Helena Woleková (HW):Our foundation supports NGOs that provide social services to people in need. We also have special programs supporting integrated education and families with handicapped or seriously ill children. So the revision doesn't apply to us, and will not limit us in achieving our mission. In 2006 we raised Sk4.4 million from tax assignments, and we spent the whole sum on grants. Every third grant we provided was financed by tax donations.
TSS: What do you think the government's real reasons were for restricting the list of recipients?
HW: In the beginning they were certainly trying to retain tax revenues for the state budget and to prevent wealthy companies from using their tax dues to improve their images through charitable activities.
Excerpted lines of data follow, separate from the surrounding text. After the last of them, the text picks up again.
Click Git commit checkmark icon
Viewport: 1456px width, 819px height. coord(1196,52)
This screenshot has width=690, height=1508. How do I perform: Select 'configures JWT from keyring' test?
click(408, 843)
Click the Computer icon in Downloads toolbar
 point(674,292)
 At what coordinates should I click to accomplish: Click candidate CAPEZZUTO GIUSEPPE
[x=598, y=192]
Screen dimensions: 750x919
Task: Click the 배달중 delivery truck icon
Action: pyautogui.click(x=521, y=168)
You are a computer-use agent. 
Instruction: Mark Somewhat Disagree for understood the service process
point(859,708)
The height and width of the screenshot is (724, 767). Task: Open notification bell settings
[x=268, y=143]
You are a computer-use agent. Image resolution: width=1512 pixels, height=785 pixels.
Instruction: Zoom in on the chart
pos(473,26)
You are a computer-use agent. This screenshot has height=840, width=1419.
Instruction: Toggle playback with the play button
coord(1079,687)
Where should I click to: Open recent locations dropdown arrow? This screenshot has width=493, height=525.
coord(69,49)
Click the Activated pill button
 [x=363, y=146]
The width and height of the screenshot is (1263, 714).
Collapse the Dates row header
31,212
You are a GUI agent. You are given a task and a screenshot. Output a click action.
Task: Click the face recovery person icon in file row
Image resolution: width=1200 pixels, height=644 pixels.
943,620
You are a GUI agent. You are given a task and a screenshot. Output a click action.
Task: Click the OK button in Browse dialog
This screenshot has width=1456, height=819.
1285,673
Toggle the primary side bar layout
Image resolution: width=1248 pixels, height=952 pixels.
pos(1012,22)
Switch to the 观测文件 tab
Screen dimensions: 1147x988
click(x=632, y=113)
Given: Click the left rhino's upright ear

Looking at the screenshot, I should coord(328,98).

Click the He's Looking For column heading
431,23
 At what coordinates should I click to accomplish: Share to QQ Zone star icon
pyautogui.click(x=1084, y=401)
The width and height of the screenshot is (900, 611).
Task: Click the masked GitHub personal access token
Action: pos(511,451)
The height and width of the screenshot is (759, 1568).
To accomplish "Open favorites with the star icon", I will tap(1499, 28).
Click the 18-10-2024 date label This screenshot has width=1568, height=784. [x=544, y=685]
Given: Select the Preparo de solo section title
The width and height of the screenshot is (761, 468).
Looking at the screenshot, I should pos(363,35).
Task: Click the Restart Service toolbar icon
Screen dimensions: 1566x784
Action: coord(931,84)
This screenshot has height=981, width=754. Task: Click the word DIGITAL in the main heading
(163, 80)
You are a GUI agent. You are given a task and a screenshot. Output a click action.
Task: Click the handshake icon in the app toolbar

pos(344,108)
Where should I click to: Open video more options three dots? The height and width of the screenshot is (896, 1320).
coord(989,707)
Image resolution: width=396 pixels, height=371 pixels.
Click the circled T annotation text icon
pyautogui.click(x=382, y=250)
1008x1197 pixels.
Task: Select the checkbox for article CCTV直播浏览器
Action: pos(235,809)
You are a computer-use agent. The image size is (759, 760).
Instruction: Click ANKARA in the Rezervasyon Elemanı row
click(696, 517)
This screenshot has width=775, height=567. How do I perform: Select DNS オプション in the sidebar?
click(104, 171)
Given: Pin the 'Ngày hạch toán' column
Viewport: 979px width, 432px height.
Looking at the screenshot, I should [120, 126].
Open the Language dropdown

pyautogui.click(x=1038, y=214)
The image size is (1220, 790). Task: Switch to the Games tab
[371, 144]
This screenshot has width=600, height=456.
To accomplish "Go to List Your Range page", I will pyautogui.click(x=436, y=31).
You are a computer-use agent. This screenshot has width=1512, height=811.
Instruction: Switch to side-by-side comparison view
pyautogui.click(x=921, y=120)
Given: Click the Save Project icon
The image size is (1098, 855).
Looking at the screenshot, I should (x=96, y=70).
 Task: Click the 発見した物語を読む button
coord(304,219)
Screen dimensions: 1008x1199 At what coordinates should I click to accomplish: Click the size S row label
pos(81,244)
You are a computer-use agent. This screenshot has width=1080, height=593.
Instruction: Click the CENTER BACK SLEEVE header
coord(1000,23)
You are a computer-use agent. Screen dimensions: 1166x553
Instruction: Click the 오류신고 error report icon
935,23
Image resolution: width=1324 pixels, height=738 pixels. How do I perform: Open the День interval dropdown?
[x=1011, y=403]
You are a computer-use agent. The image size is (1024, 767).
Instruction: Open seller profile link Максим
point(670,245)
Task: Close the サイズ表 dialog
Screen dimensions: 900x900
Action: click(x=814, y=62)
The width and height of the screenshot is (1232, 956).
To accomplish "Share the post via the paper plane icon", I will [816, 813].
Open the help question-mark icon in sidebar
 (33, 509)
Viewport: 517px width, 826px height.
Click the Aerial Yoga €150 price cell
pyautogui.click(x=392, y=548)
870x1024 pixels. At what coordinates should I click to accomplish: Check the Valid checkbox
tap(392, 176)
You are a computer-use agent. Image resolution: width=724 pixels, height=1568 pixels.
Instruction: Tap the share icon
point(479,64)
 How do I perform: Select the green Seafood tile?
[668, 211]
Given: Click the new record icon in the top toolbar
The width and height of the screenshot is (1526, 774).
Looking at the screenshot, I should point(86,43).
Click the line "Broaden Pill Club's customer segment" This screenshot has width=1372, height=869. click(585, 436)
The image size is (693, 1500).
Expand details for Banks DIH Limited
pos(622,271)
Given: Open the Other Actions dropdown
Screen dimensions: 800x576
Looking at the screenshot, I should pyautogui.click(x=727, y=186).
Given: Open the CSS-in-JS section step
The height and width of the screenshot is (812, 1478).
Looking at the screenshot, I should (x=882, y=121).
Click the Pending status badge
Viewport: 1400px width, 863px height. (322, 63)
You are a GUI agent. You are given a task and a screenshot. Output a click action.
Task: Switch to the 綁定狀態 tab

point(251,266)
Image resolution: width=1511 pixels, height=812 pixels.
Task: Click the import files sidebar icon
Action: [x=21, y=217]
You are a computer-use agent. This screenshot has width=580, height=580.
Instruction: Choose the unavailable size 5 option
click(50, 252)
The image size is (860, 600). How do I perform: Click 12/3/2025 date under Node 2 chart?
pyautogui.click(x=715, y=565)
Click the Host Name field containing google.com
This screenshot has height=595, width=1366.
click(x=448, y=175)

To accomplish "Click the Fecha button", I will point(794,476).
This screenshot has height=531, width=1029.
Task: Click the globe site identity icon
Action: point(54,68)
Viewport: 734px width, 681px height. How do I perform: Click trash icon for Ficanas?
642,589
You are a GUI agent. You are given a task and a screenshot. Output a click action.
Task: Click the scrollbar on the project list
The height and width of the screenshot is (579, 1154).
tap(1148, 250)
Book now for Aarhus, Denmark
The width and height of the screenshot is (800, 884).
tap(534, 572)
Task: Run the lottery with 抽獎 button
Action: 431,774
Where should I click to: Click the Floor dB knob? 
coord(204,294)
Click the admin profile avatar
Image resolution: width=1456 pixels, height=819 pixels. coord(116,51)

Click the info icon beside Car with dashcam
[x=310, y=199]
Given the strong performance of the corporate sector and the increasing number of firms who care about supporting NGOs, between 2007 and 2009 corporate tax assignments to NGOs will certainly represent an interesting sum of money.
TSS: The Pravda daily quoted HZDS MP Jozef Halecký as saying that tax assignments should be stopped for "those NGOs that, in a hidden form through education, science, and other activities, were involved in politics and had a major influence on the election results in 1998". Isn't political revenge another motive for these changes?
HW: The involvement of the HZDS [ruling coalition party] in this issue is suspicious, as are their overall politics. While they are aware that NGOs provide many necessary services, they still favour an authoritarian style of government in which politicians themselves decide what is good and what is bad for society.
I heard MP Halecký's words with my own ears on December 5 last year while I was in parliament to listen to the evening debate [on the proposed tax changes]. If I hadn't been there, I might not have been able to give you such a clear answer on this. The OK '98 civic campaign was a proper and legitimate attempt to increase voter turnout in the general elections. Politicians have to get used to the fact that it is equally important for active citizens to monitor the work of politicians, ranging from local councillors up to members of parliament, as it is for them to help the homeless. Society needs both activities.
The two percent tax donation is about not letting politicians make all the decisions about what society needs, and instead allowing people to make some of these decisions for themselves when submitting their tax returns every year.